▸ **WORK ITEM**
Reproduce exactly, from the data that follows, the line with "This screenshot has width=594, height=720.", the line with "Click the Disable Loop When Jumping label", and every line that lies between them.

Stored data
= Beginning of Section =
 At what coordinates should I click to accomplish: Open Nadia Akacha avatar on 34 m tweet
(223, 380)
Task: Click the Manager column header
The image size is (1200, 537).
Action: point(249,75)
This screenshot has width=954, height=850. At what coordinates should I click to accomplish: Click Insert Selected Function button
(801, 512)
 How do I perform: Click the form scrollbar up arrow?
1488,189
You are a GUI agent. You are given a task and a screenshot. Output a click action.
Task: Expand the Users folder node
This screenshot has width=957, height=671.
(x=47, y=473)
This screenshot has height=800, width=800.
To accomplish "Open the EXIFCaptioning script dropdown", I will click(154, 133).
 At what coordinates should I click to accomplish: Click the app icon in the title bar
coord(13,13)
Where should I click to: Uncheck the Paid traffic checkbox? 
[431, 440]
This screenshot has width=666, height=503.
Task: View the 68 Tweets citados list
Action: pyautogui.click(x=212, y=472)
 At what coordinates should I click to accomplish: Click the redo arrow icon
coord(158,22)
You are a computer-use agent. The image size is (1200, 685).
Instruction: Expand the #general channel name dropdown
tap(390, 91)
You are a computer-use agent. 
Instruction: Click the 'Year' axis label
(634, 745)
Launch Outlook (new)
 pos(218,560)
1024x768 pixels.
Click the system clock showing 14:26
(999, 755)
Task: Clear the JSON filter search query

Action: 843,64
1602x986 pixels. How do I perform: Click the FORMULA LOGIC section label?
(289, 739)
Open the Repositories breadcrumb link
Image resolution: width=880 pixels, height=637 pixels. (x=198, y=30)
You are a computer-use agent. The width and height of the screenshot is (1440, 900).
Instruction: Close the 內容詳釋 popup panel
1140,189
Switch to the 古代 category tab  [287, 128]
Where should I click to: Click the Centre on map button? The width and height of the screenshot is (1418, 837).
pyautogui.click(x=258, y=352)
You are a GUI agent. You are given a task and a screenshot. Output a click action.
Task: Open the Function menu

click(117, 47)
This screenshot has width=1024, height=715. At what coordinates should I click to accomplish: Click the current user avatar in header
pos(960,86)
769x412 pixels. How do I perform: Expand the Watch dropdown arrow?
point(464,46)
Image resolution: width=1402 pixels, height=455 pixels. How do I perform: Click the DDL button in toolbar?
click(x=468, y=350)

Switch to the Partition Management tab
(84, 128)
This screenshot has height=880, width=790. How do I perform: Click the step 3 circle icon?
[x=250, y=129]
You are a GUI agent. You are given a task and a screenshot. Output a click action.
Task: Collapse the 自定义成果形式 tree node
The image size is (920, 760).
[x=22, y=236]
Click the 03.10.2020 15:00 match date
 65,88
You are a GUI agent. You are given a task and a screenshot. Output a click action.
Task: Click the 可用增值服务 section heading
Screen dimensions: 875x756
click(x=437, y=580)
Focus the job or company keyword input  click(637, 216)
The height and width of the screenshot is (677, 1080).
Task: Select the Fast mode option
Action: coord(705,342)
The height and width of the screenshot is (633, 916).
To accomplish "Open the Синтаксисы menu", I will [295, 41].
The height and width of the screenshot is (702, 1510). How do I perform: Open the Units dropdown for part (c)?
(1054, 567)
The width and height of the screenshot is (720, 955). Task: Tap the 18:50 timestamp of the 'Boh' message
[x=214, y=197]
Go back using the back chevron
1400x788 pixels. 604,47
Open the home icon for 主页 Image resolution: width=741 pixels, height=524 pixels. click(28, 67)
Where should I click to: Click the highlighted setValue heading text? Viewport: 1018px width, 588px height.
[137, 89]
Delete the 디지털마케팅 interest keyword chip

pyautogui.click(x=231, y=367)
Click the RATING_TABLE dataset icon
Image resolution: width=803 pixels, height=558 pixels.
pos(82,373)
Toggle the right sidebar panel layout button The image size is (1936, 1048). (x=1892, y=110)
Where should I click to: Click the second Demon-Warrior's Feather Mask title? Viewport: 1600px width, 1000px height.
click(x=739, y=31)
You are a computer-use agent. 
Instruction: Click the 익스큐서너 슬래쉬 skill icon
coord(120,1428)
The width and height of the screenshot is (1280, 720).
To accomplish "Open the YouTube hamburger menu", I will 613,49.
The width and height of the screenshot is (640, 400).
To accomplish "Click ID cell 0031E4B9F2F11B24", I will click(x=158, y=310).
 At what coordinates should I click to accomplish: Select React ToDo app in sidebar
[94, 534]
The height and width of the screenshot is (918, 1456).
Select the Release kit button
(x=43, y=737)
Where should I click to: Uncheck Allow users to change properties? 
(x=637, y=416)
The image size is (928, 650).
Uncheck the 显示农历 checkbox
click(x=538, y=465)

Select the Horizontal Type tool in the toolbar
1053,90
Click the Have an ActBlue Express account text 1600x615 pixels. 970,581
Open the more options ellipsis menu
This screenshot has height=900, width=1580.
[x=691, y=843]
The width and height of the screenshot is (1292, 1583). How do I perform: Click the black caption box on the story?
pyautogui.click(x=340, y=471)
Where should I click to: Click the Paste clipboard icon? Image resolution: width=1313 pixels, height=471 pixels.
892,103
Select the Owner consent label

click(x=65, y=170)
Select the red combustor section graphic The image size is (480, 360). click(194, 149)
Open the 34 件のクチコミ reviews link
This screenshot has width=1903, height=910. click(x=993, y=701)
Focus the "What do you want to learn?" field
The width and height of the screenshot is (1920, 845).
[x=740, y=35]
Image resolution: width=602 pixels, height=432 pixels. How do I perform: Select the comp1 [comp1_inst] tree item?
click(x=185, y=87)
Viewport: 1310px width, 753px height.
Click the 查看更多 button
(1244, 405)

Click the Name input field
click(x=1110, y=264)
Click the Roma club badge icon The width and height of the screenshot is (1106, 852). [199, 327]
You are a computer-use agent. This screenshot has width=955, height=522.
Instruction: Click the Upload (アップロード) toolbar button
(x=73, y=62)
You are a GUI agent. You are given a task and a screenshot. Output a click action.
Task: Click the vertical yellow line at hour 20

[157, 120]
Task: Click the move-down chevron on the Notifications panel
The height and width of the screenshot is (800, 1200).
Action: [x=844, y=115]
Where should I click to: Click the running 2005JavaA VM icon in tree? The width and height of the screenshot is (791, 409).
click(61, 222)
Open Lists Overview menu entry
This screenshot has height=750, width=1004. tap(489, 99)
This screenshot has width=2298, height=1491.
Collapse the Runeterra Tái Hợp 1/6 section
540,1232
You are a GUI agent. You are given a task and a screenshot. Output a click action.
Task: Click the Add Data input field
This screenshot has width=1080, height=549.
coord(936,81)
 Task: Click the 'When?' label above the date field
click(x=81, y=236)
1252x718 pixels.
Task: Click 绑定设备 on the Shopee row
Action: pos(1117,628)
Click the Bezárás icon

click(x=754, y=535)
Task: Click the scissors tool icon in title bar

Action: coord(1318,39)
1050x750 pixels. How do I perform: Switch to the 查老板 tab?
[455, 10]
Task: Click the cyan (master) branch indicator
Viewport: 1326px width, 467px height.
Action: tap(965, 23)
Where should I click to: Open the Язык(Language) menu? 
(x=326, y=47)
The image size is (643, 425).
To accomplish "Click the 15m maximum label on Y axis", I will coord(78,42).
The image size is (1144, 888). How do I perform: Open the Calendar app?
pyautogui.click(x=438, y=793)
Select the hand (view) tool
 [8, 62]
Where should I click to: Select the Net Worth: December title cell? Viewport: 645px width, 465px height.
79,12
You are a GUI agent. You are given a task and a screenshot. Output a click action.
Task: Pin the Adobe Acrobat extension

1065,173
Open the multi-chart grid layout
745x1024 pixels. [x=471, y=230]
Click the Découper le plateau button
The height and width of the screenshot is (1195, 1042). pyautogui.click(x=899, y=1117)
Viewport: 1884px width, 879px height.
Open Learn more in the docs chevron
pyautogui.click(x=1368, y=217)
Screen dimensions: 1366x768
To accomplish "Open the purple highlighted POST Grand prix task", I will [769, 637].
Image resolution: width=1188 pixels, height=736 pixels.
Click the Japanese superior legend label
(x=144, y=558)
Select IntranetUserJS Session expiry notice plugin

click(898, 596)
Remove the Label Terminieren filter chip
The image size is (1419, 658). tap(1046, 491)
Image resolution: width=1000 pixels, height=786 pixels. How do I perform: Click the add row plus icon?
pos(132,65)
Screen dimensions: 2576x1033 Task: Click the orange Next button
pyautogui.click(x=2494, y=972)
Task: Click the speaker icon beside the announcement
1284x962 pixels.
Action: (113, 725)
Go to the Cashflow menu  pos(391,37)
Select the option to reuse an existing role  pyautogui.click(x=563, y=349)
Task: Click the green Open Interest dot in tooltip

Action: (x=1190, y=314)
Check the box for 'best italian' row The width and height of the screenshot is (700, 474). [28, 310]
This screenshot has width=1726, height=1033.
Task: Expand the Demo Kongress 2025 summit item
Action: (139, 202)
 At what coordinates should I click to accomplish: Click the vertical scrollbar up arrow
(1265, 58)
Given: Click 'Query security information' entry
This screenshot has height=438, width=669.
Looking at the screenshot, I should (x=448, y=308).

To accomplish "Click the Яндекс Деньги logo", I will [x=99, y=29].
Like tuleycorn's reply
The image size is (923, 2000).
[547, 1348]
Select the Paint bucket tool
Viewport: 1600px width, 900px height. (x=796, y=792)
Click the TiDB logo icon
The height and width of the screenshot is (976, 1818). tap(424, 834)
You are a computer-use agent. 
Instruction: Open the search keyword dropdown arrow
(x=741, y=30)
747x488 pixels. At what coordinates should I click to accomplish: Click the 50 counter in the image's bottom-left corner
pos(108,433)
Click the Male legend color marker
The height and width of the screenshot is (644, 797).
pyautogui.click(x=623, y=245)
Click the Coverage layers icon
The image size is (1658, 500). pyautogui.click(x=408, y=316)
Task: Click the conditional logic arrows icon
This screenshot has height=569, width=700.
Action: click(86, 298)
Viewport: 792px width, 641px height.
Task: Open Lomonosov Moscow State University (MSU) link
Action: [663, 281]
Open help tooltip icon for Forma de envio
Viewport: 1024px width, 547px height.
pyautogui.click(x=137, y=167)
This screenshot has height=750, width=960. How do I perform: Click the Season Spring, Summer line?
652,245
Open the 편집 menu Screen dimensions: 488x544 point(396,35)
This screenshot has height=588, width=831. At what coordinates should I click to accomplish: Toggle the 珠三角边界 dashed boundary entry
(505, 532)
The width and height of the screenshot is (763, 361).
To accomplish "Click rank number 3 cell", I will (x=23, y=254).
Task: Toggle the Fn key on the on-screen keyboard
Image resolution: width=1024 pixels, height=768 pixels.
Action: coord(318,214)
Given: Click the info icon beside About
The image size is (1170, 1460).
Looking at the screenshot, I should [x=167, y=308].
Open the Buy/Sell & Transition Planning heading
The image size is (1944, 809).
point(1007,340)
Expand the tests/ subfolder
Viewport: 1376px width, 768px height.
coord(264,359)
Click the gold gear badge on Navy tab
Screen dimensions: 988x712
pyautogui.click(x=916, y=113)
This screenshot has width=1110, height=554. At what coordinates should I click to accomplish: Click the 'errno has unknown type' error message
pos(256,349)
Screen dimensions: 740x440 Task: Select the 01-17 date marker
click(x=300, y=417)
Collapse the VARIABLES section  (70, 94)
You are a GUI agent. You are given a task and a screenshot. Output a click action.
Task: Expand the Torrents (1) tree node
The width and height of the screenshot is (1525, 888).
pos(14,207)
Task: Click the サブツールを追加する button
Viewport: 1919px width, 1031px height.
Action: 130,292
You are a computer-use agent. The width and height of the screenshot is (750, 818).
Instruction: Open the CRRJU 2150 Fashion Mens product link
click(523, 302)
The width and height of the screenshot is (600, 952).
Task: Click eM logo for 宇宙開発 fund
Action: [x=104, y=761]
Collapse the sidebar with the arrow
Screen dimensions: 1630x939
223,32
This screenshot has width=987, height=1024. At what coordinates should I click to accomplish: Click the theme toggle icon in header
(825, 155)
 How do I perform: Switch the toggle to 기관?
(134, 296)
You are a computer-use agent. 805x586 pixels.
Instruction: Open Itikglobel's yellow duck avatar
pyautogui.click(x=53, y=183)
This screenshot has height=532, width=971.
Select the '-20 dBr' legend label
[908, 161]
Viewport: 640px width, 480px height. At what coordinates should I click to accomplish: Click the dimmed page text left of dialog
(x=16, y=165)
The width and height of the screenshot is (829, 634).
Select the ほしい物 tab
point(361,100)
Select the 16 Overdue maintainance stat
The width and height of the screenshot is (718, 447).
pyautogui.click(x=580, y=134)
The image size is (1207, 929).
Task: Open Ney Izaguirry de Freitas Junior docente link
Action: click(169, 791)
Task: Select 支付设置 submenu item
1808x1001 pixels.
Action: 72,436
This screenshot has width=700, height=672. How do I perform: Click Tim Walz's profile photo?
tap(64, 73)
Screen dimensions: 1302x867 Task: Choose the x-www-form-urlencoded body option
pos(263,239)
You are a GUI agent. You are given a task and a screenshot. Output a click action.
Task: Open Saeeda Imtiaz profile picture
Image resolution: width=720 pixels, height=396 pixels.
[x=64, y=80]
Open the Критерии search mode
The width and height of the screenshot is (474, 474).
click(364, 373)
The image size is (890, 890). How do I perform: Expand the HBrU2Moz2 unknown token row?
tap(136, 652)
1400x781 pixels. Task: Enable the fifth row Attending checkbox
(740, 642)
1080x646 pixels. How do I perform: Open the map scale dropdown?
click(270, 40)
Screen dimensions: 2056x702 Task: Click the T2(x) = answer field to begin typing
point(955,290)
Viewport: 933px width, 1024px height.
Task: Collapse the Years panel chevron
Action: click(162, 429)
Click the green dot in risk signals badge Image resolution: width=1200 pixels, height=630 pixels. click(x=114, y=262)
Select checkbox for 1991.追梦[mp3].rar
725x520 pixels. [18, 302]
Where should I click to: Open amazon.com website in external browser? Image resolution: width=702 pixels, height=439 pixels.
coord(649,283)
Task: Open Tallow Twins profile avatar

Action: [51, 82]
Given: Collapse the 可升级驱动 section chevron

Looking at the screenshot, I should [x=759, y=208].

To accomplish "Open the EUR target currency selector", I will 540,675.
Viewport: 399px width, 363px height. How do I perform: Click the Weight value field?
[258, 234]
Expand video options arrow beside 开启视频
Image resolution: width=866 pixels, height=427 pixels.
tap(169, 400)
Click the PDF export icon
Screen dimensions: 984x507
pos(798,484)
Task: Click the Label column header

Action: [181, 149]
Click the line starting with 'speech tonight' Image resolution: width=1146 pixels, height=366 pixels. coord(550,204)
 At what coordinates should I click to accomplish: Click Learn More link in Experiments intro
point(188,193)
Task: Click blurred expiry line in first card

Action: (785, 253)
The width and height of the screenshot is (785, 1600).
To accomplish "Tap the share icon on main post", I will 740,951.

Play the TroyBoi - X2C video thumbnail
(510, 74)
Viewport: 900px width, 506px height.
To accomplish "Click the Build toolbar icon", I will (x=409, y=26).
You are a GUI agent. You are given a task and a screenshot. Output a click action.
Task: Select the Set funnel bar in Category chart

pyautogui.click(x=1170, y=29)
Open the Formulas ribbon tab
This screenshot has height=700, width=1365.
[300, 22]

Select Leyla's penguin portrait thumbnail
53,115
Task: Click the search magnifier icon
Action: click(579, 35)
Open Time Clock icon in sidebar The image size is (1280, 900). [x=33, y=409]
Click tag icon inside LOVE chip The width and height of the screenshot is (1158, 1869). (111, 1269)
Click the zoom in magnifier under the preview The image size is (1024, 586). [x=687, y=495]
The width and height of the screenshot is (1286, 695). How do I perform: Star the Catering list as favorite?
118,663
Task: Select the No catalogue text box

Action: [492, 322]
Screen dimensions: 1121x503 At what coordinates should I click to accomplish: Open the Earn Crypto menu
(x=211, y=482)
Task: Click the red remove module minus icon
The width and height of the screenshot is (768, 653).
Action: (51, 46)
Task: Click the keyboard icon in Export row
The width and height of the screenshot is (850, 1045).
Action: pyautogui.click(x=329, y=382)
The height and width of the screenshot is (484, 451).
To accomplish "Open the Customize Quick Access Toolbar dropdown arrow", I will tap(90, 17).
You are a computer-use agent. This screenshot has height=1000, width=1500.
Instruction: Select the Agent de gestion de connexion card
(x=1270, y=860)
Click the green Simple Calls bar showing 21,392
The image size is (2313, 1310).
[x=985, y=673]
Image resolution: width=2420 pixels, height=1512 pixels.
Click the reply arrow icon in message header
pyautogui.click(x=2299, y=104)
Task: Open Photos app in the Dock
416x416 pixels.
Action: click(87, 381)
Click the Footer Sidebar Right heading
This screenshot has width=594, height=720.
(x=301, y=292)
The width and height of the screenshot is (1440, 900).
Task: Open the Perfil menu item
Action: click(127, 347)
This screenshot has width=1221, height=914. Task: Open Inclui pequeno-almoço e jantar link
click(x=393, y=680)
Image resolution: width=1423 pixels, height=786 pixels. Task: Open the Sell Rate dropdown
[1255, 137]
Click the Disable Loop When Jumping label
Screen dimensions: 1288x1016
= End of Section =
▸ **FINAL ANSWER**
This screenshot has width=594, height=720.
(x=301, y=292)
The width and height of the screenshot is (1440, 900).
Task: Open the Perfil menu item
Action: click(127, 347)
This screenshot has width=1221, height=914. Task: Open Inclui pequeno-almoço e jantar link
click(x=393, y=680)
Image resolution: width=1423 pixels, height=786 pixels. Task: Open the Sell Rate dropdown
[1255, 137]
Click the Disable Loop When Jumping label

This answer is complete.